| EXERCISE BRIEF |
Copy out the items between the line containing "Click the enlarged Andrew Cuomo tweet image" and the line containing "click(x=923, y=292)", inclusive, keeping every line as it stands.

| ENTRIES |

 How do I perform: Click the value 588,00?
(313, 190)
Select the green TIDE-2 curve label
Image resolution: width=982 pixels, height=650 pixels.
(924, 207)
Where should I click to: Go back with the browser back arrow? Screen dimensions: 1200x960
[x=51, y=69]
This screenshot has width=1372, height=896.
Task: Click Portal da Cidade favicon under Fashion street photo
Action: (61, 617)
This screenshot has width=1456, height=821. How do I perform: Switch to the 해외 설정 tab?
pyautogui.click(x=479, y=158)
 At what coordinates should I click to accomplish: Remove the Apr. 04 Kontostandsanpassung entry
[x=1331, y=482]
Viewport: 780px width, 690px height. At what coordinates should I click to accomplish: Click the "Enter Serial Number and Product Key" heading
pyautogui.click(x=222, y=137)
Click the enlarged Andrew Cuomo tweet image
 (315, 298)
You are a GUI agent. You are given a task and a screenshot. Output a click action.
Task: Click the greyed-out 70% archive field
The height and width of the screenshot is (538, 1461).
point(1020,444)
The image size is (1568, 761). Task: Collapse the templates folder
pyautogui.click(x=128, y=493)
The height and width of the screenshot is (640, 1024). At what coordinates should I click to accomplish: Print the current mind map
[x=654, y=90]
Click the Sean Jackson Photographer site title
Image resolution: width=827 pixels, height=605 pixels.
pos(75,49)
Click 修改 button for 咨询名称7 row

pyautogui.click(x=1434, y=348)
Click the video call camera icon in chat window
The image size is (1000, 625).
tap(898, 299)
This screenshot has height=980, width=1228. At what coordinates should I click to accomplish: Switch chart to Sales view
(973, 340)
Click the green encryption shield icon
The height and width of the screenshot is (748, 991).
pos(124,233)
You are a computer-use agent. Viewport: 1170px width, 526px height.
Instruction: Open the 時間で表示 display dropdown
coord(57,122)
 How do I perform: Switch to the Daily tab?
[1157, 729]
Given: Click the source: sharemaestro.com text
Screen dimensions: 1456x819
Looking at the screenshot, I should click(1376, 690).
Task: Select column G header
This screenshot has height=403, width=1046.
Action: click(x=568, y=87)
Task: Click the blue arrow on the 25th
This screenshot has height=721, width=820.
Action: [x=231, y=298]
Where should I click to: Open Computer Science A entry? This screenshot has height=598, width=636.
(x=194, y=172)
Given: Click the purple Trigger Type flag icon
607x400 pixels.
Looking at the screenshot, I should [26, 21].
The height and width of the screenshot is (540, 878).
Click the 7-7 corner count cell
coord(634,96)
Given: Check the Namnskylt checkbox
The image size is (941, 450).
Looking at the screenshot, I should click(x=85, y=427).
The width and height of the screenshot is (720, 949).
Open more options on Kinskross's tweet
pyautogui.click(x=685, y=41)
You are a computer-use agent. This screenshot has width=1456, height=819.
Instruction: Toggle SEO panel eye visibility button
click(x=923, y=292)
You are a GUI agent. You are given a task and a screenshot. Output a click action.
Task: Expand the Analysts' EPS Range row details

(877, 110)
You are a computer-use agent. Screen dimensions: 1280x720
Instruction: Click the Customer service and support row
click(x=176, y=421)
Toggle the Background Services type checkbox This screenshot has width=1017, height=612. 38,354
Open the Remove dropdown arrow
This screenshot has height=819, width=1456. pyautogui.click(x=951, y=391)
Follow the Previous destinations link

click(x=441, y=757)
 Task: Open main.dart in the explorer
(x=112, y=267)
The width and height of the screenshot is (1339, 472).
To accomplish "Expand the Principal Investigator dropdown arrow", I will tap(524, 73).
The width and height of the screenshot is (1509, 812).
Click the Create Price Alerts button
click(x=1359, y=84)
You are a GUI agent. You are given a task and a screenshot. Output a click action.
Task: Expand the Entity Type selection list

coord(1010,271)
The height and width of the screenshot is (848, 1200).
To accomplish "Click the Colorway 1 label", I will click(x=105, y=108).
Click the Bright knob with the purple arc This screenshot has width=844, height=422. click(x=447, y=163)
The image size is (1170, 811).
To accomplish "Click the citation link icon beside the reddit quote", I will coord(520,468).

| TASK SOLUTION |
Click the enlarged Andrew Cuomo tweet image
 (315, 298)
You are a GUI agent. You are given a task and a screenshot. Output a click action.
Task: Click the greyed-out 70% archive field
The height and width of the screenshot is (538, 1461).
point(1020,444)
The image size is (1568, 761). Task: Collapse the templates folder
pyautogui.click(x=128, y=493)
The height and width of the screenshot is (640, 1024). At what coordinates should I click to accomplish: Print the current mind map
[x=654, y=90]
Click the Sean Jackson Photographer site title
Image resolution: width=827 pixels, height=605 pixels.
pos(75,49)
Click 修改 button for 咨询名称7 row

pyautogui.click(x=1434, y=348)
Click the video call camera icon in chat window
The image size is (1000, 625).
tap(898, 299)
This screenshot has height=980, width=1228. At what coordinates should I click to accomplish: Switch chart to Sales view
(973, 340)
Click the green encryption shield icon
The height and width of the screenshot is (748, 991).
pos(124,233)
You are a computer-use agent. Viewport: 1170px width, 526px height.
Instruction: Open the 時間で表示 display dropdown
coord(57,122)
 How do I perform: Switch to the Daily tab?
[1157, 729]
Given: Click the source: sharemaestro.com text
Screen dimensions: 1456x819
Looking at the screenshot, I should click(1376, 690).
Task: Select column G header
This screenshot has height=403, width=1046.
Action: click(x=568, y=87)
Task: Click the blue arrow on the 25th
This screenshot has height=721, width=820.
Action: [x=231, y=298]
Where should I click to: Open Computer Science A entry? This screenshot has height=598, width=636.
(x=194, y=172)
Given: Click the purple Trigger Type flag icon
607x400 pixels.
Looking at the screenshot, I should [26, 21].
The height and width of the screenshot is (540, 878).
Click the 7-7 corner count cell
coord(634,96)
Given: Check the Namnskylt checkbox
The image size is (941, 450).
Looking at the screenshot, I should click(x=85, y=427).
The width and height of the screenshot is (720, 949).
Open more options on Kinskross's tweet
pyautogui.click(x=685, y=41)
You are a computer-use agent. This screenshot has width=1456, height=819.
Instruction: Toggle SEO panel eye visibility button
click(x=923, y=292)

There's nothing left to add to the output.